Pada saat onset, remifentanil sama cepatnya dengan alfentanil, tetapi pasien dapat
pulih dengan cepat dan tanpa efek yang buruk. Lagipula, karena responnya dapat
diramalkan, dosis dapat dengan mudah ditingkatkan. Karena efeknya menghilang
dengan cepat setelah operasi, obat ini juga akan menurun dengan cepat setelah
pemberian dihentikan: oleh karena itu, penting untuk memulai pengobatan analgesi
pasca operasi yang adekuat sebelum operasi benar-benar dihentikan. Efek samping
remifentanil sama dengan opioat yang lain, tetapi, karena obat ini dengan cepat
dieliminasi dari tubuhm efeknya juga hilang dengan cepat. Efek samping yang
dilaporkan adalah sebagai berikut: kaku otot, nausea dan muntah pasca operasi,
depresi pernapasan, gatal, sakit kepala, vertigo, hipotensi, sinus bradikardi yang
disebabkan oleh hiperstimulasi vagal. Lagi pula, efek hipotensi dari remifentanil
bergantung pada dosis. Pada anastesi inhalasi yang berimbang, anastesi ini dilakukan
dengan menggunakan fentanil sebagai analgesic dan isofluran (ISO) sebagai hipnotik
yang sifat dan hemodinamiknya sama dengan propofol. Memang, telah diperlihatkan
bahwa ISO dan propofol menyebabkan penurunan resistensi arterial total, dan
memiliki efek inotropik negative yang signifikan. Pada penelitian ini, ISO dipilih
juga karena, dari berbagai macam jenis halogenik yang tersedia, ISO adalah obat
yang jarang menyebabkan masalah pada ritme jika dikaitkan dengan vosokonstriktor
local.

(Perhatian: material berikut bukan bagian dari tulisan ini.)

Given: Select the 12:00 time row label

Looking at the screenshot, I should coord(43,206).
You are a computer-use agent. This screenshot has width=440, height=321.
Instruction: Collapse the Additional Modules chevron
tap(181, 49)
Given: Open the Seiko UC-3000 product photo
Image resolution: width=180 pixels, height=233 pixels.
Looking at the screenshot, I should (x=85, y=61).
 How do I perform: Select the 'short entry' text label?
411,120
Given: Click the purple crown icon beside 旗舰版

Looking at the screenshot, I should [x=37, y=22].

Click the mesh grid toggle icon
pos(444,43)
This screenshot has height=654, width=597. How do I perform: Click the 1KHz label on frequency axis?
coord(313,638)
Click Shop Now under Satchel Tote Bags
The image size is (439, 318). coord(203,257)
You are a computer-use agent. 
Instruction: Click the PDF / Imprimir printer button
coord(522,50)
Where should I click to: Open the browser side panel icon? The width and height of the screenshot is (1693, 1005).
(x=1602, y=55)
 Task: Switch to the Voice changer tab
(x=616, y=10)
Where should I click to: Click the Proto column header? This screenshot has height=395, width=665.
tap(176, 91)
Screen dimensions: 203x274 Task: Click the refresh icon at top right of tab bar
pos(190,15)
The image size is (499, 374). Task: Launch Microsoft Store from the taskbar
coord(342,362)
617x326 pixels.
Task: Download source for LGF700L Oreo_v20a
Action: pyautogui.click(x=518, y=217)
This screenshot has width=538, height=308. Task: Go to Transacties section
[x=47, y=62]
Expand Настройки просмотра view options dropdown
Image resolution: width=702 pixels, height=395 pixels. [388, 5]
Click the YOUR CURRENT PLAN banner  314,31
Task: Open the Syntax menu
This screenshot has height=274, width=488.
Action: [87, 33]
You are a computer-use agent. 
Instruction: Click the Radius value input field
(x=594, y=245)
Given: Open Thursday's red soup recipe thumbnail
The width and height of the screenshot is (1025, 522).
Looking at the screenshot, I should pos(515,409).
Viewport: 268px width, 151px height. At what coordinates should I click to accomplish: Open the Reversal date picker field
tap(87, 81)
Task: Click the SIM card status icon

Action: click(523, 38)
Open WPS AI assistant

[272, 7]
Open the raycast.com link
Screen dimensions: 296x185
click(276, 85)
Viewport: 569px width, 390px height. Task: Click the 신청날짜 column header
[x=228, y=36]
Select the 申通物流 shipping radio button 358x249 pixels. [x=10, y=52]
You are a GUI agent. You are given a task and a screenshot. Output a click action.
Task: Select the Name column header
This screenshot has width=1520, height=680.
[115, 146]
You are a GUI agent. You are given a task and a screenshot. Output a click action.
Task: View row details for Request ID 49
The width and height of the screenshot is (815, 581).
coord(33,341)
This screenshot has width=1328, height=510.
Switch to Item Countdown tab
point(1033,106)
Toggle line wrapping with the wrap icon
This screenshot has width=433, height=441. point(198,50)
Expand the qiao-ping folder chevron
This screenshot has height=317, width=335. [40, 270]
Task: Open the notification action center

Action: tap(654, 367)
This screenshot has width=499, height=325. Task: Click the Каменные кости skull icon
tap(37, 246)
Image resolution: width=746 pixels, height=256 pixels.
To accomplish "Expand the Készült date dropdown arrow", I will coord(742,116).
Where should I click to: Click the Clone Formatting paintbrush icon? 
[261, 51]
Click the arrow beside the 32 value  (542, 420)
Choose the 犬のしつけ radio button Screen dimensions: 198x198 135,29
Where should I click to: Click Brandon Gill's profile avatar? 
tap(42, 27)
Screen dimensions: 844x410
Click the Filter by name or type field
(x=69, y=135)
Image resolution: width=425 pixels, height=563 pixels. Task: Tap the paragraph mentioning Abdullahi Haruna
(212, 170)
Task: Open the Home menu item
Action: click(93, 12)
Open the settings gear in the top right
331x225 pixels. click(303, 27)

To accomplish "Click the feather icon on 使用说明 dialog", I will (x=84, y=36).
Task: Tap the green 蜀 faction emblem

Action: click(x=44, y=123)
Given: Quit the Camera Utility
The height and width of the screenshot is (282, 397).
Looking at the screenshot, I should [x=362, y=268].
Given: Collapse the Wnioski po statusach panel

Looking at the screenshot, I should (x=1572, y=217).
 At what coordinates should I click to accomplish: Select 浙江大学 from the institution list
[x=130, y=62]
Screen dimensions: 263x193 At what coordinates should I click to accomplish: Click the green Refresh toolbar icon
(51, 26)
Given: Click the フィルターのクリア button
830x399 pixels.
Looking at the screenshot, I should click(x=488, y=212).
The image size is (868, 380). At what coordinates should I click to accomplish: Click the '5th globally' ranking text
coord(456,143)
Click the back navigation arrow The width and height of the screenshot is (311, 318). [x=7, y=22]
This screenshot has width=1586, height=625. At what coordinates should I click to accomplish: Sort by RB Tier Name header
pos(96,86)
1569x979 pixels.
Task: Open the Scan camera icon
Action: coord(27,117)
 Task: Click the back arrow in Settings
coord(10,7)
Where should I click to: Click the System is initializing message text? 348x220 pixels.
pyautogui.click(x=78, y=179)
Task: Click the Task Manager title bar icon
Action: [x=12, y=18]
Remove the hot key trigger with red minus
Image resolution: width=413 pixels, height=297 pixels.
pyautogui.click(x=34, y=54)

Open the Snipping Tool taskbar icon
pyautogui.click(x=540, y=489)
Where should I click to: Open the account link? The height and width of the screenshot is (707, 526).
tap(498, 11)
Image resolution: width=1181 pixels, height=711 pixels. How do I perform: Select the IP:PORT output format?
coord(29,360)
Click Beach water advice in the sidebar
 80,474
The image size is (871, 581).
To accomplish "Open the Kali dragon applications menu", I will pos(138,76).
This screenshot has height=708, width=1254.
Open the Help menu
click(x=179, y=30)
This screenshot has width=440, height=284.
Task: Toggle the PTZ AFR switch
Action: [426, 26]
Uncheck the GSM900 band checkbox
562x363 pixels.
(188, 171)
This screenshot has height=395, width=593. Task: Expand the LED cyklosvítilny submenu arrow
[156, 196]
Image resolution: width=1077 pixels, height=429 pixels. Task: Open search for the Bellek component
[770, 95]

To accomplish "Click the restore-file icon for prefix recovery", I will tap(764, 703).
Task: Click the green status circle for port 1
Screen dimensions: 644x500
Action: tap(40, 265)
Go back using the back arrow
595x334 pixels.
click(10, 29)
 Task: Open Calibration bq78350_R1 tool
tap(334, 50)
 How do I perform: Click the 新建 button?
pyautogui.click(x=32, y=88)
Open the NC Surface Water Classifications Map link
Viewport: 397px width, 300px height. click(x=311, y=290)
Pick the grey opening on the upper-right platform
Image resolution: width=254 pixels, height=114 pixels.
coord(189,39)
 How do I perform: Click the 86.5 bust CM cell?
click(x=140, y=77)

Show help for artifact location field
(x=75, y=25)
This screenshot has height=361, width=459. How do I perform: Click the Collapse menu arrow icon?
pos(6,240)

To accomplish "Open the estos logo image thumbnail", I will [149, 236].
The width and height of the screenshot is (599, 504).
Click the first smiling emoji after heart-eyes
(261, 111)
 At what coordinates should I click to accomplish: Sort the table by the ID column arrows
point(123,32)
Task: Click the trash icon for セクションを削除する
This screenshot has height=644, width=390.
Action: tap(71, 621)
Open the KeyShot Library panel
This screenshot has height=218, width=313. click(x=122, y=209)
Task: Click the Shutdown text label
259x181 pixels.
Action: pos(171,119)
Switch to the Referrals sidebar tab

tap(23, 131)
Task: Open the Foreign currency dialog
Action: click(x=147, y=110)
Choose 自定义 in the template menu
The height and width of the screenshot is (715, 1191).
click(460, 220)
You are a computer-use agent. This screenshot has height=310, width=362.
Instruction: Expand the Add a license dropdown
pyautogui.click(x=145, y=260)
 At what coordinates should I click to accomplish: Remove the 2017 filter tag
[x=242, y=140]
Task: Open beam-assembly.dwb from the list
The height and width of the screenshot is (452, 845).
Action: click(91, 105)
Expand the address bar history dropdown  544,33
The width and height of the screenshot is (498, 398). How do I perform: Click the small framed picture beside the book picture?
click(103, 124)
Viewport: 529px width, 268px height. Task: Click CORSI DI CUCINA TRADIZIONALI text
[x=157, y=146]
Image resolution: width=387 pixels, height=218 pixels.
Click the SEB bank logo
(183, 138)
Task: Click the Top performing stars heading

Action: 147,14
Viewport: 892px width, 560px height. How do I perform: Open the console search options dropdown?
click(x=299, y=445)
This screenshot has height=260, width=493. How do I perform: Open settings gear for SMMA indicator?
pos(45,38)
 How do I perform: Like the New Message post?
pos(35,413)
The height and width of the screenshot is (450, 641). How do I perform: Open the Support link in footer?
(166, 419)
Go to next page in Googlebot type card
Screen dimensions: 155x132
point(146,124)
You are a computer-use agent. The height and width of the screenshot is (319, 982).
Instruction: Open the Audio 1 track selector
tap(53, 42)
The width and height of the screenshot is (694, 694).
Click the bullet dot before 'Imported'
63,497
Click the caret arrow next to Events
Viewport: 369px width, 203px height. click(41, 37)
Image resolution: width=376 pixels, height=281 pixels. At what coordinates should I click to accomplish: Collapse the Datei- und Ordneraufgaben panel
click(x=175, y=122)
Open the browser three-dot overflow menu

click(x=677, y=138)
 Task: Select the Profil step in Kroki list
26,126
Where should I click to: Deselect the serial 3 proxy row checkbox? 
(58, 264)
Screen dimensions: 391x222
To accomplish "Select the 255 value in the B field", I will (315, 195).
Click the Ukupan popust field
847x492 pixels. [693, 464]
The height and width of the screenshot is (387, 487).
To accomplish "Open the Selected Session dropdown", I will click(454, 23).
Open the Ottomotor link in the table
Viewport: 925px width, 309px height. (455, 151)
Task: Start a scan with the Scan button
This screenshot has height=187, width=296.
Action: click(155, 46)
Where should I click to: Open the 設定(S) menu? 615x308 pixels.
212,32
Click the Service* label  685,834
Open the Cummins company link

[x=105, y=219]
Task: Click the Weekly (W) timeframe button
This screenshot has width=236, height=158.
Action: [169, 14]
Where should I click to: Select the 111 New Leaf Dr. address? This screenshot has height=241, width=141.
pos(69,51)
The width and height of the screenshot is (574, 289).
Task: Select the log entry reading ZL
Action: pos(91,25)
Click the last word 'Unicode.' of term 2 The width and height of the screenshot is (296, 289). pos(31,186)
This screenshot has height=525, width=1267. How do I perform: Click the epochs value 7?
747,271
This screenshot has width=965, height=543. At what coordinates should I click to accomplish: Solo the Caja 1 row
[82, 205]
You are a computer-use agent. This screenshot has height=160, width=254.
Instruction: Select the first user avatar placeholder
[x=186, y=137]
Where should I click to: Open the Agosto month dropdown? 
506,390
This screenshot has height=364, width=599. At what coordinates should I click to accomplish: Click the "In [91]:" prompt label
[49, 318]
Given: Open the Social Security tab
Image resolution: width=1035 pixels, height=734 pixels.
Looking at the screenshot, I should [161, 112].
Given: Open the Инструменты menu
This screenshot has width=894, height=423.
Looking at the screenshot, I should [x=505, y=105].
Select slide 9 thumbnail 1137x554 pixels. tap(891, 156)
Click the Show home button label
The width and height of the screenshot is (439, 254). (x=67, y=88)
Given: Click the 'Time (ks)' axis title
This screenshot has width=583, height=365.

Meskipun menggunakan adrenalin sebagai anastesi topical, yang memberikan
keuntungan lapangan pembedahan yang bebas dari darah, telah diperlihatkan bahwa,
walaupun terdapat penyerapan adrenalin sistemik, efek samping (alfa-
simpatomimetik) sangat jarang terjadi karena, dengan perkecualian pada kokain, kerja
dari anastesi local, yang menghasilkan vasodilatasi dengan bekerja secara langsung
pada otot pembuluh darah, yang berdampingan dengan sedikit penurunan cardiac
output (CO) dan resistensi pembuluh darah perifer yang disebabkan oleh propofol,
mereka membedakan efek simpatomimetik dari adrenalin. ISO juga memiliki efek
vasodilator, seperti yang diperlihatkan pada penelitian yang dilakukan pleh Testa et
al, yang mengevaluasi perbedaan dalam mikrosirkulasi dengan menggunakan
photopletismography pada tingkat kulit dan otot. Data hemodinamik dalam tabel V
dan digambarkan dalam gambar 1 menunjukkan penurunan DAP, SAP dan MAP
yang lebih signifikan pada kelompmpok TIVA dibandingkan dengan kelompok INA
pada T1. Hal ini sesuai dengan hasil yang diperoleh dalam penelitian lain yang
bertujuan menentukan efektifitas anastesi intravena total (TIVA) dengan
menggunakan remifentanil dan propofol dan dengan karakteristik farmakologis
mereka. Walaupun, pada T2, nilai SAP, DAP dan MAP dalam kelompok INA dan
TIVA sama. Akan tetapi, hanya dalam kelompok TIVA terdapat kondisi pembedahan
yang baik, dalam hal kualitas lapangan pembedahan (tabel VI, VII). Hal ini dapat
disebabkan oleh karakteristik ISO yang menyebabkan penurunan tekanan arterial
sistemik, dengan menurunkan resistensi vascular terutama pada kulit dan otot, yang
dapat menyebabkan perdarahan yang lebih parah dalam lapangan operasi yang
diamati, oleh ahli bedah, pada pasien dalam kelompok INA yang menjalani operasi
nasal endoskopik. Dengan memperhatikan kecepatan detak jantung rata-rata, PetCO2,
dan SPO2 perbedaan antara nilai rata-rata dalam kedua kelompok tidaklah signifikan
karena variable ini tidak terpengaruh, dalam cara yang sama, oleh kedua jenis
anastesi yang digunakan.

Kesimpulan

Penelitian ini memperlihatkan bahwa keduanya TIVA dan INA dapat


digunakan dengan aman untuk mengendalikan hipotensi. Akan tetapi, berkenaan
dengan FESS, hanya TIVA yang efektif dalam menciptakan keadaan pembedahan
yang baik, dalam hal kualitas lapangan operasi, karena sifat antagonis kalsium
propofol memungkinkan selektif vasodilatasi pada area arteri. Jenis anastesi ini telah
terbukti menjadi alat yang valid, untuk ahli bedah, karena peningkatgan visualisasi
struktur sinus-hidung, terutama disebabkan oleh berkurangnya perdarahan pada
lapangan operasi, menurunkan resiko operasi nasal endoskopi. Lagi pula, penting
untuk mengevaluasi tidak hanya kualitas lapangan operasi tetapi juga waktu untuk
membangunkan pasien, mual dan muntah pasca operasi sebelum pengenalan TIVA,
untuk penggunaan rutin, meskipun membutuhkan biaya yang lebih tinggi.